2. For each family member (each point), we know exactly how many children they have.
Our goal is to show that, with these two pieces of information, we can only draw or build one exact same tree, and no other different tree is possible.

**step2** Understanding Postorder List

Imagine walking through our upside-down plant or family tree. In a "postorder" list, we always visit all the children and their families first, from the left side to the right side, before we visit the parent. For example, if a parent has a child, and that child has their own children, we would list all of the grandchildren and then the child, and *only then* the parent.
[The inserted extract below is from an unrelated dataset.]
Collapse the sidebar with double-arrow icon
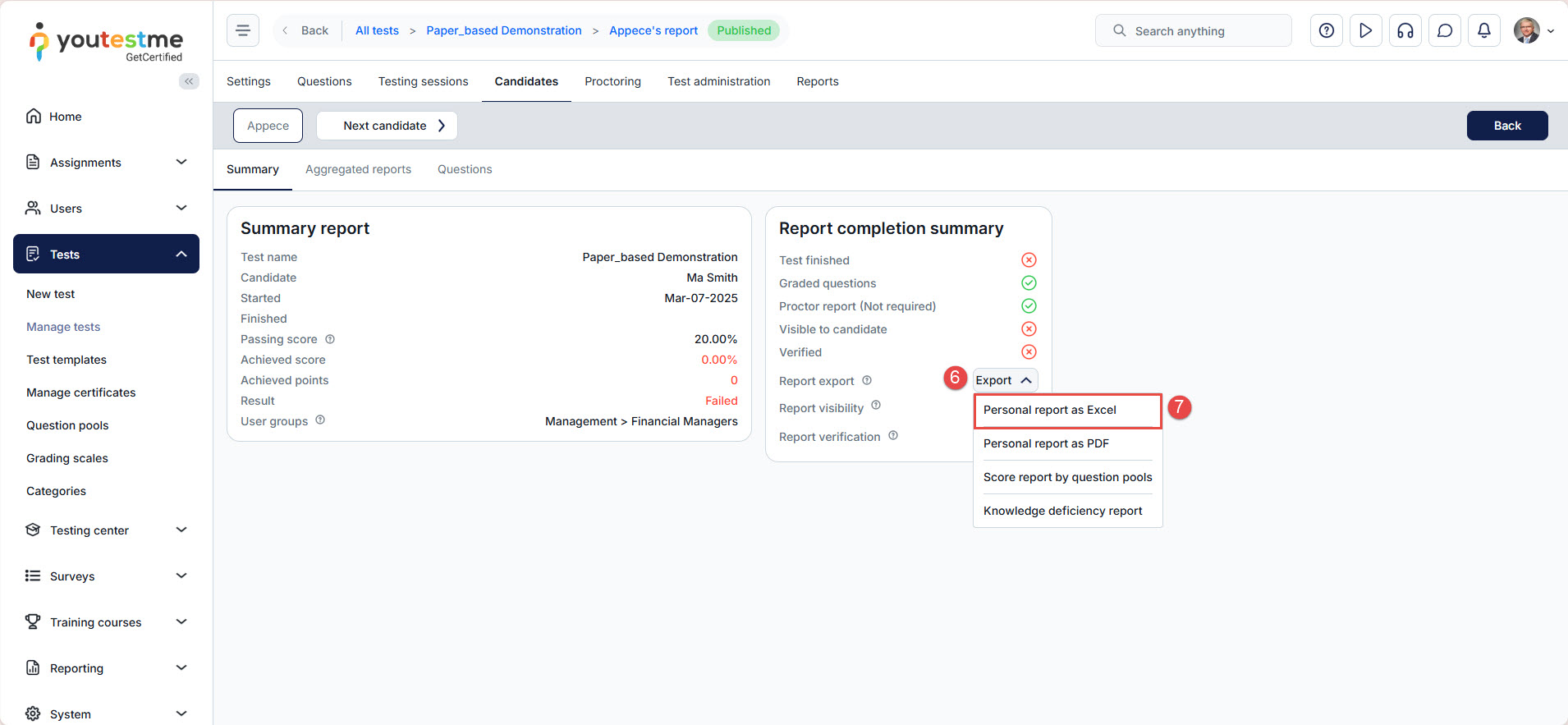1568x725 pixels. click(x=189, y=81)
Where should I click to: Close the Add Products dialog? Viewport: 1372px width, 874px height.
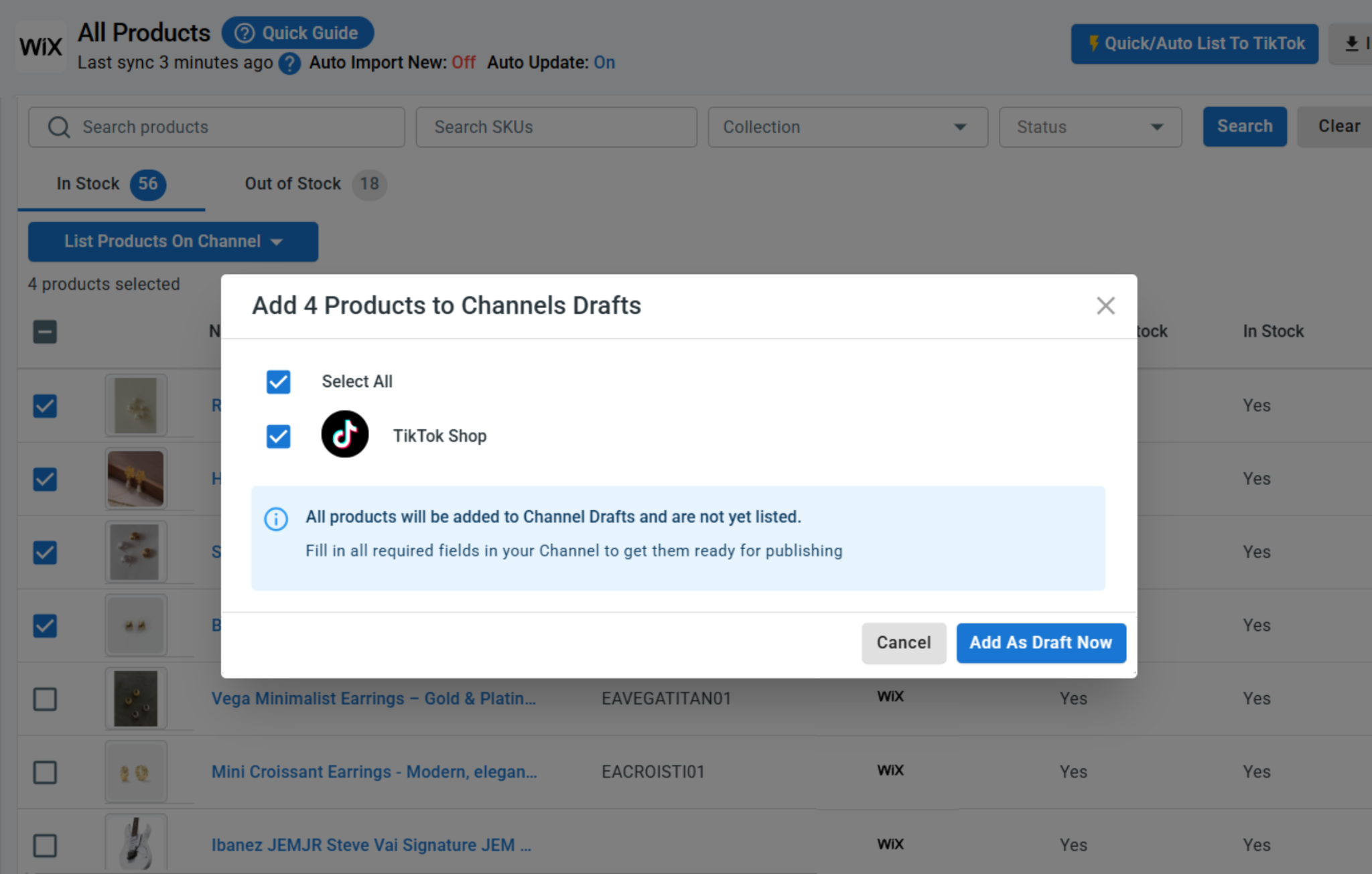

This special rule means that the very last point in the entire postorder list is always the main parent (the "root") of the entire tree, because all of its children and their families must be listed before it.

**step3** Identifying the Main Parent

Because of the postorder rule explained in the previous step, we can immediately find the main parent, or the "root", of the entire tree. It is always the very last point listed in the postorder sequence. There's no other choice for the main parent.
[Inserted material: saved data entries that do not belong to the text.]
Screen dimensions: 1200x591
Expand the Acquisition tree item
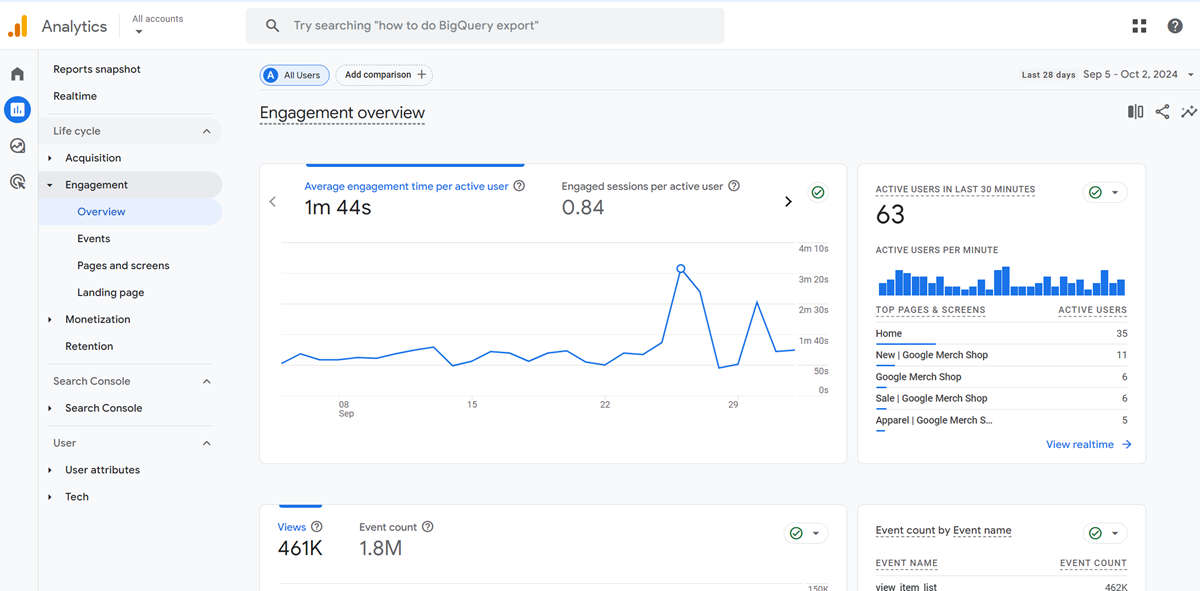(50, 158)
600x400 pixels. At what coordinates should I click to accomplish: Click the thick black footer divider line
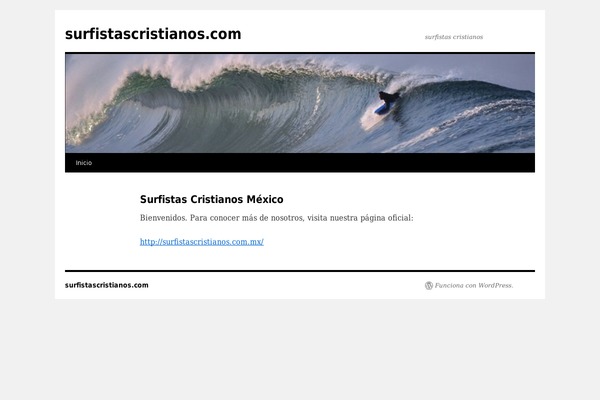pos(300,271)
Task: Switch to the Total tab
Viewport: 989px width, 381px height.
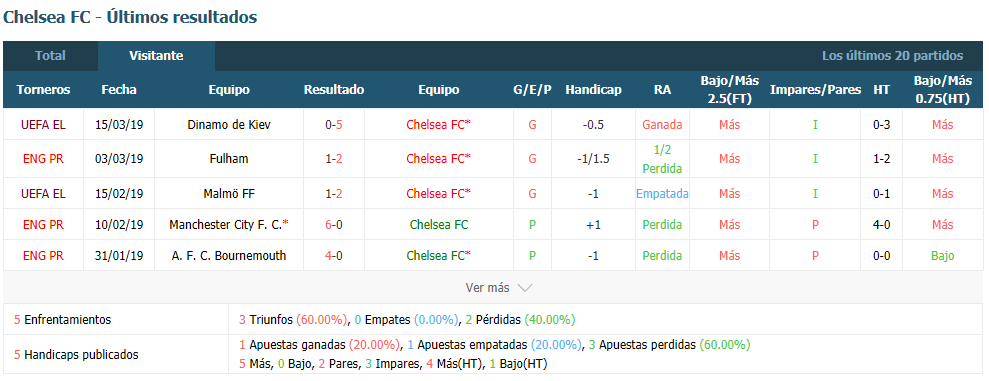Action: click(x=50, y=56)
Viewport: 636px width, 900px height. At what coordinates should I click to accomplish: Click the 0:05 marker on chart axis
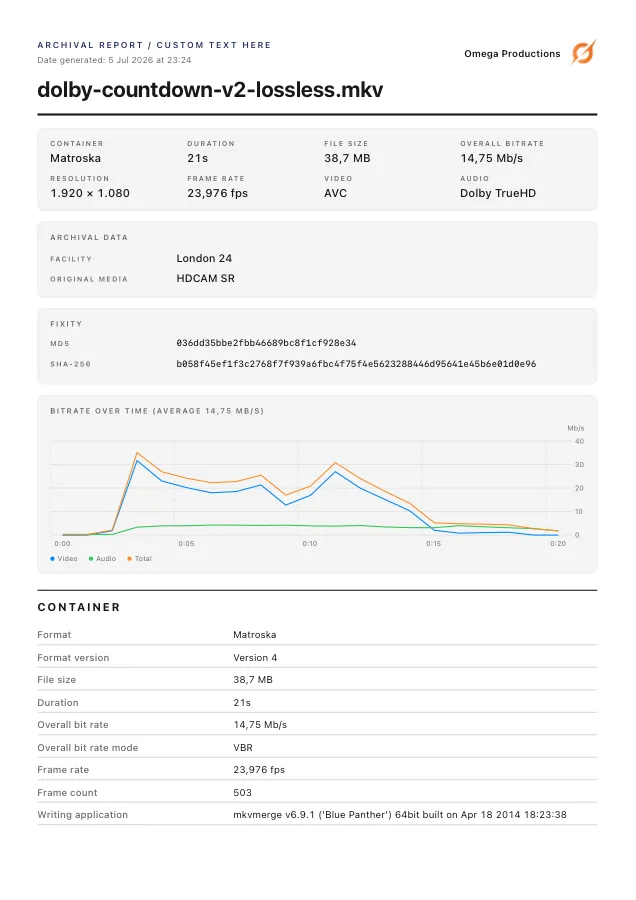187,544
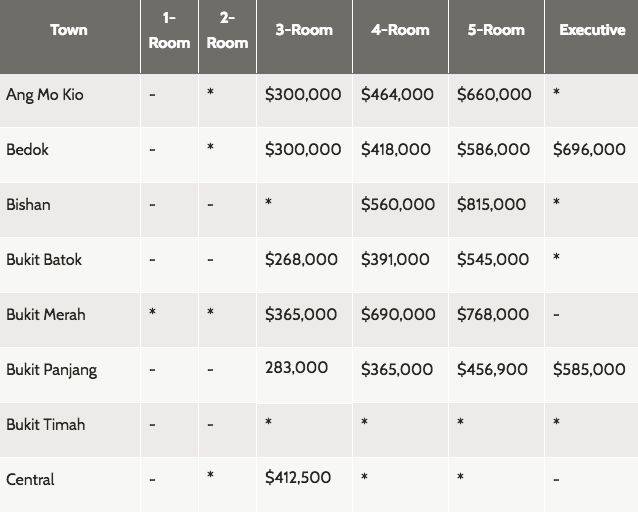Select the $268,000 Bukit Batok price

(301, 260)
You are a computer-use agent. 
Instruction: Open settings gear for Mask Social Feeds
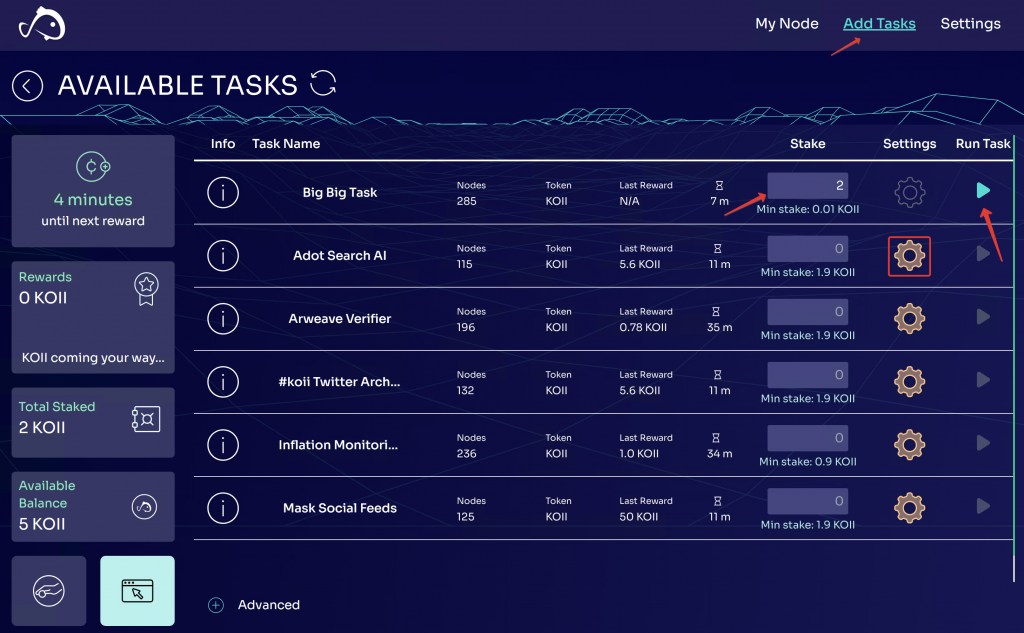[909, 508]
**step4** Building the Tree Step-by-Step Backwards

Now, we use the list of points and the number of children for each point to build the tree. We will work backwards from the end of the postorder list:
1. **Start with the Main Parent:** We take the very last point from the postorder list. This is our Main Parent (the root). We know how many children this Main Parent has.
2. **Find its Rightmost Child's Family:** Because children are listed before their parent in postorder, and from left to right, the points immediately to the left of our Main Parent in the list belong to its children. The last point in the group directly before the Main Parent will be the root of the Main Parent's rightmost child's family.
3. **Identify Each Child and Their Families:** We can continue this process. We take the root of the rightmost child's family, and we know how many children *it* has. We then find *its* children in the list to its left. We keep doing this, moving leftwards through the postorder list, identifying each parent, its children, and their entire families, until we have built all branches of the tree. Each time we identify a parent, we use the given information to know how many children it has, which helps us figure out how many points in the list belong to its children's families.

**step5** Why the Tree is Unique

This step-by-step process of building the tree backward from the postorder list always results in one and only one possible tree.
* There is only one point that can be the main parent (the last one in the list).
* For every single point in the tree, we are given the exact number of children it has. There's no guessing.
* The "postorder" rule precisely tells us where each child's family group is located in the list, relative to its parent. Children are always immediately to the left of their parent, and in their correct left-to-right order.
Because every decision in building the tree (who is a parent, who is a child, and their order) is completely determined by the given postorder list and the number of children for each point, there is no room for different arrangements. This means only one unique tree can be formed from this information.